· Tim van der Weijde · Microservices  · 5 min read

Eventual Consistency & an user interface

“Fake it, until you make it”

Introduction

If you live in a world of systems designed with a Microservices or CQRS architecture, you probably have heard of the term “Eventual Consistency.” It is related to the delay between an asynchronous action and the state of the system.

For example, when a user updates an address in a web app, an action/command is first asynchronously sent to a server to update the address. The action/command will then be processed asynchronously over time. There will be a delay before the database is actually updated.

So you think, what is the problem?

The problem or challenge is the asynchronous behavior, the delay, and the fast response of your user’s UI.

In the example above, we have a web app that is blazing fast. 😉 After sending the command to the server asynchronously, the web app’s job is done and it will return a response to the user.

The command will be picked up eventually(!) and after processing, the address is updated. The database becomes consistent(!) again.

However, before the command is processed, the web app already returns the address page to the user. This address page shows the old address in the database (stale), as the command has not yet been processed.

The user will certainly be confused. (Remember, most users live in a digital world where everything seems consistent all the time.)

What is Eventual Consistency in plain English to a business user?

Before I show you a few options for handling the user experience, let me share an analogous example you can use to explain it to a business user. In the non-digital world, many cases are naturally eventually consistent.
(I love analogous (fictional) examples; if you have another one, please leave a comment below.)

Give your business user a pen and paper. Tell them they are responsible for creating new users in a paper system by getting requests and generating unique customer IDs.
Then you start giving requests with user names. After each request, you immediately ask for the customer ID. The business user won’t be able to keep up with providing the correct customer IDs right away. Eventually(!), the user generates the IDs and can provide them to you. You both now have the same customer IDs and are consistent(!) with each other.

A few ways to handle the user interface (UI)

As a developer, you have several options for handling the user interface.
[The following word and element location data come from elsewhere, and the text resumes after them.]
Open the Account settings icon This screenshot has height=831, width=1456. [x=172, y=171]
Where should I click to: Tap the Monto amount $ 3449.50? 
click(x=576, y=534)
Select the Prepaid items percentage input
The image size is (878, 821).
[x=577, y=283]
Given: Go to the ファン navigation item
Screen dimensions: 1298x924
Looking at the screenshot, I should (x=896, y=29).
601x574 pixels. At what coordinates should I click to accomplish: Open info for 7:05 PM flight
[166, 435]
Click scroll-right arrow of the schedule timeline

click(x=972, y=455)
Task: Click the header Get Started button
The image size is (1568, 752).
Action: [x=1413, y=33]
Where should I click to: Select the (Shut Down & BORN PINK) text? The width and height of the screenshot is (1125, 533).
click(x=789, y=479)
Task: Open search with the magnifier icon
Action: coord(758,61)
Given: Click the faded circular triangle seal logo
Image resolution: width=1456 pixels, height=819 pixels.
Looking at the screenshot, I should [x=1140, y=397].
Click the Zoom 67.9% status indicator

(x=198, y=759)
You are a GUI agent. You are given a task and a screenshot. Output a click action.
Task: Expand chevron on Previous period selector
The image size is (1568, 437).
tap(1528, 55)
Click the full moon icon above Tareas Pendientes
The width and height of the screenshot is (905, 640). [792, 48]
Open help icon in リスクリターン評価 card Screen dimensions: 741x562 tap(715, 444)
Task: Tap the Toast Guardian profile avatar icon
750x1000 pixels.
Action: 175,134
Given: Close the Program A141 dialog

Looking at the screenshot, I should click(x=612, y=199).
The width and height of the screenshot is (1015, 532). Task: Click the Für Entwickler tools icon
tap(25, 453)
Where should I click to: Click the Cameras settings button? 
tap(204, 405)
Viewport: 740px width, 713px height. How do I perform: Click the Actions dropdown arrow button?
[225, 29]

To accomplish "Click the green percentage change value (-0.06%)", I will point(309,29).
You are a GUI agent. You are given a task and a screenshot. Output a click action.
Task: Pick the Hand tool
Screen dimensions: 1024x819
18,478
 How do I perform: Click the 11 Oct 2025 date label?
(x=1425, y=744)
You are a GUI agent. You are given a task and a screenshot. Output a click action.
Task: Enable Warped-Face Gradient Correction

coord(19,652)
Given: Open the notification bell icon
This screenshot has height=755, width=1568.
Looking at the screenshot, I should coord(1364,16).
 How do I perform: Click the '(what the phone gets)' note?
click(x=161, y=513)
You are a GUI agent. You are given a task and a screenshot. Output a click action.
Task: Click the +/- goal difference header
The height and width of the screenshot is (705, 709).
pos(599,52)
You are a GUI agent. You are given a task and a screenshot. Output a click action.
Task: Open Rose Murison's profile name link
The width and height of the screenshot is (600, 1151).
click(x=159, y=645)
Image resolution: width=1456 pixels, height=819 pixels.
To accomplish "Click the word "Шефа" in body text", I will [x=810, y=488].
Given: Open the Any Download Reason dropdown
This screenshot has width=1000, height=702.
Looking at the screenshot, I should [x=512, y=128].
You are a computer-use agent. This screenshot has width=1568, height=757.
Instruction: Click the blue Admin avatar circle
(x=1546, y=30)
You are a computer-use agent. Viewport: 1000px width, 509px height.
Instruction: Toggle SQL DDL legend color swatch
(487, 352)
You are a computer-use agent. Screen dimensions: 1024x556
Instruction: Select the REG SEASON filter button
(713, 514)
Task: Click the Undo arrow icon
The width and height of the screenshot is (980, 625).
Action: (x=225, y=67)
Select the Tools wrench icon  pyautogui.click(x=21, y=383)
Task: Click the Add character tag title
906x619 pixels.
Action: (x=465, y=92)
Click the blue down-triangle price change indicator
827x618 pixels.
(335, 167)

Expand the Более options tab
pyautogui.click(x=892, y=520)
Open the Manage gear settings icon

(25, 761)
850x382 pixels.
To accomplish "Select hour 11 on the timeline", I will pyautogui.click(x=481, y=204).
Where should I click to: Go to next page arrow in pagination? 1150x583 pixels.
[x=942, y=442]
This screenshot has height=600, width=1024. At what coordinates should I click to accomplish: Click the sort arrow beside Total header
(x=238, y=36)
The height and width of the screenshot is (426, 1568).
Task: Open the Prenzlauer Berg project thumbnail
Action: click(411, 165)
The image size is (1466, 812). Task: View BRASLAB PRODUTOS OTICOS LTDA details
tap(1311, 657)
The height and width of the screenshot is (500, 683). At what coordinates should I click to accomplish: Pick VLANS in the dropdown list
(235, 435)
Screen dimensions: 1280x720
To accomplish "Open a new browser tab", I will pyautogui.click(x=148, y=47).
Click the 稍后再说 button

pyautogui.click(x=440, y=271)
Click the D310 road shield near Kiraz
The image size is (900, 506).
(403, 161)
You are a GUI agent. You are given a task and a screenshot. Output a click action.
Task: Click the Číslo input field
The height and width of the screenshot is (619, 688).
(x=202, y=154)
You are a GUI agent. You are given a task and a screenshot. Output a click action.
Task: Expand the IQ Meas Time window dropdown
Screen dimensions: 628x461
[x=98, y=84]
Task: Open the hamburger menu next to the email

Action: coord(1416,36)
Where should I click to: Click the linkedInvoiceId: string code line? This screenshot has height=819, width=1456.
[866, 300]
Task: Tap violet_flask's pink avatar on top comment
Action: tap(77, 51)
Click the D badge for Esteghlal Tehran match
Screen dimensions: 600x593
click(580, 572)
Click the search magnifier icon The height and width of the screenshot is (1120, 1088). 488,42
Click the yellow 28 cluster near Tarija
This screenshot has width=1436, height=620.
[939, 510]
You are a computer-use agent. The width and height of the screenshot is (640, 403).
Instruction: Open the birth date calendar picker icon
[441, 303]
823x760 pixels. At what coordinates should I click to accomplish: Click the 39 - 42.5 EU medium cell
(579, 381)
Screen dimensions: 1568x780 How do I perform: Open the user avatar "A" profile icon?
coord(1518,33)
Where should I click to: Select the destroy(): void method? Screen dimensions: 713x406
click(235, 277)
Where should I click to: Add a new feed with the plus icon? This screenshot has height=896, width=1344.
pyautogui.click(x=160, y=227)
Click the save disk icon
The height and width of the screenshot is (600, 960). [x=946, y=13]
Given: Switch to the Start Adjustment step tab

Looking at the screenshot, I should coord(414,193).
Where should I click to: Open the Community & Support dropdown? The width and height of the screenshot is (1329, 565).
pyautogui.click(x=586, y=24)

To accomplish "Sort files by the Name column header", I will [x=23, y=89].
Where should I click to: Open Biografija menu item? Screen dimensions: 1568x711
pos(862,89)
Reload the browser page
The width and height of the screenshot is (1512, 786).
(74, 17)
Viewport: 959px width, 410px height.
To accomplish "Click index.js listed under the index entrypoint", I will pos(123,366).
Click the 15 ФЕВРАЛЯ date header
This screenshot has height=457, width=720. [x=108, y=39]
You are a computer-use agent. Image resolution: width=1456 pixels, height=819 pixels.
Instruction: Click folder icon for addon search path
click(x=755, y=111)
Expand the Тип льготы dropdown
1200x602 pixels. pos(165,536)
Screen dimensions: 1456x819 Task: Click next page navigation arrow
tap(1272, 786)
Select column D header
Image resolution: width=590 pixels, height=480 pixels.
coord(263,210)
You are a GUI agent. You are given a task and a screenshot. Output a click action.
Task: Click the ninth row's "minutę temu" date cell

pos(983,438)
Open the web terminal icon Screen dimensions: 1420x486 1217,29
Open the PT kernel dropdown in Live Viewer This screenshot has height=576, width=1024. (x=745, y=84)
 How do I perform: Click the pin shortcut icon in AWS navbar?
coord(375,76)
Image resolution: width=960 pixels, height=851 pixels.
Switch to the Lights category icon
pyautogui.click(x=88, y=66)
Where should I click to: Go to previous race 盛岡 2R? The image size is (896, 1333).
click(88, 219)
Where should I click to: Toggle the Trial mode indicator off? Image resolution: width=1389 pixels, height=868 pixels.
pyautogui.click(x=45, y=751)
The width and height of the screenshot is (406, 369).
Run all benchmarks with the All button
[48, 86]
Each option impacts the user experience and also your development time.

Option 1 – Do nothing, render the UI as normal with old data.

This option takes no extra development time; however, the user experience is terrible, to say the least. You’ll need to explain eventual consistency to the user and have them handle it themselves. I wouldn’t recommend it.

Option 2 – Put in a delay of the response to the user (give the server process more time).

Adding a delay will hurt the user experience, as no one likes to wait for a webpage to load.
Most of the time, the user gets the new, consistent data and will take the right actions if needed. But, “most of the time” isn’t “all the time.” If the server is very busy, the user may still see old data.

Option 3 – Use a confirmation screen (another way to delay).

Adding a confirmation screen can improve the user experience if there aren’t too many actions. (Otherwise, you’d have a lot of pop-ups.)
The action/command is sent before showing the confirmation screen. It takes time for the user to dismiss the confirmation screen, giving the server more time to process.
The user experience will improve, but the delay will only help most of the time—not all the time.

Option 4 – Fake it until you make it.

This option has a few variations, depending on the priority of user experience and your development time.

First, when the user performs an action, you “know” what’s going to be processed on the server, allowing you to make a reasonable guess about what the UI’s state will be.
You need to maintain this state on the UI side and keep it comparable with the server state.
To the user, you show the UI state, which will eventually be consistent with the server state.

For example, you can show a message indicating the current data is “old” data with a timestamp. You let the user decide when to refresh the data/page. While refreshing, compare the UI state with the server state; if the server state is up-to-date, you can display the results to the user without the message.

Another way to refresh the data is by using a polling technique. Instead of asking the user to refresh the page, you check in the background if the server data is up-to-date, and then refresh the page or only the required data on the screen.

A final way is to use a publisher/subscriber technique (e.g., with SignalR). On the UI side, you can subscribe to events from the server. When the user’s action is processed on the server, the server publishes an event. This event contains the up-to-date data on the server, which will be handled on the UI side.

Final thoughts

There are many ways to handle eventual consistency. Sometimes, you don’t need to handle the UI at all, which simplifies things. But most of the time, users are involved, and they expect a good or great user experience. User experience is everywhere (e.g., websites, phones, etc.), so it’s important to reflect on it.